What you have to do: Transcribe exactly, leaving out pictures, the lines from the one that holds "This screenshot has width=813, height=1446." through the end of the data below, including both end lines and no others.

Data:

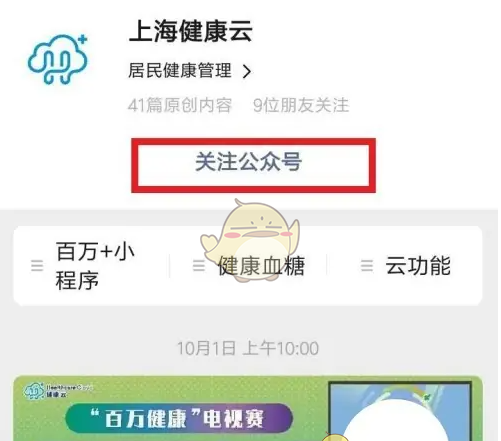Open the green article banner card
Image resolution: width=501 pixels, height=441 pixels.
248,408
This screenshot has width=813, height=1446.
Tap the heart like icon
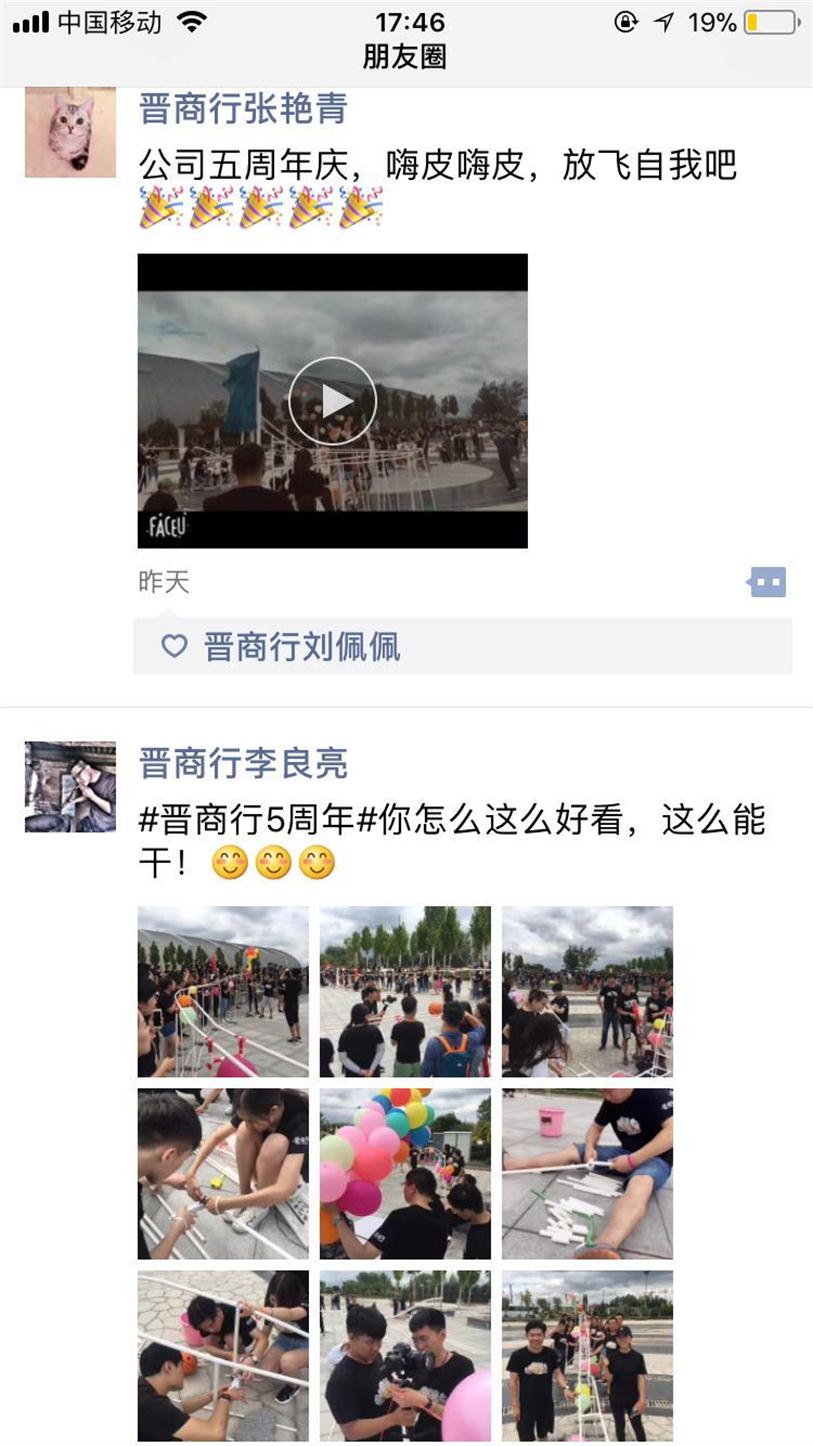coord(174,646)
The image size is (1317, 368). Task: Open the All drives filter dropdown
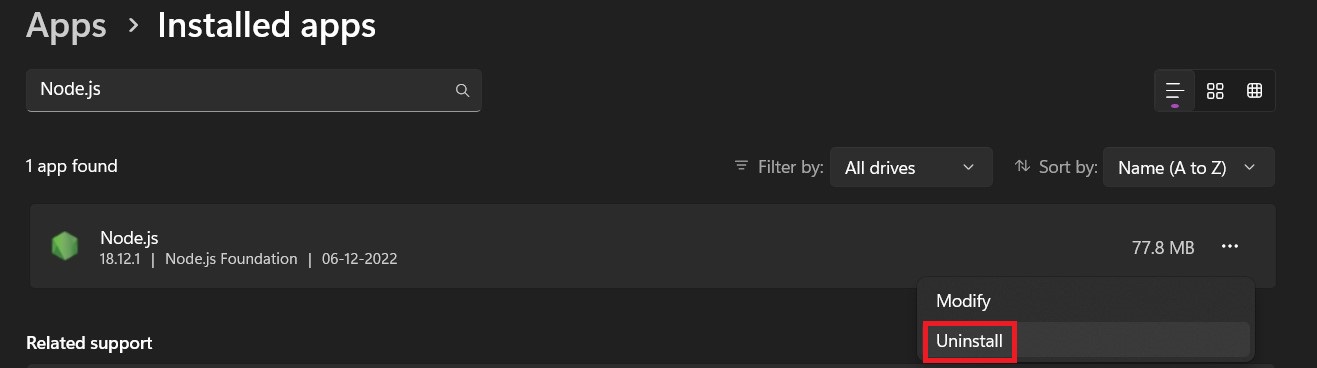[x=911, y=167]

Result:
This screenshot has width=813, height=1446.
Tap the heart like icon
coord(174,646)
The image size is (1317, 368). Task: Open the All drives filter dropdown
[x=911, y=167]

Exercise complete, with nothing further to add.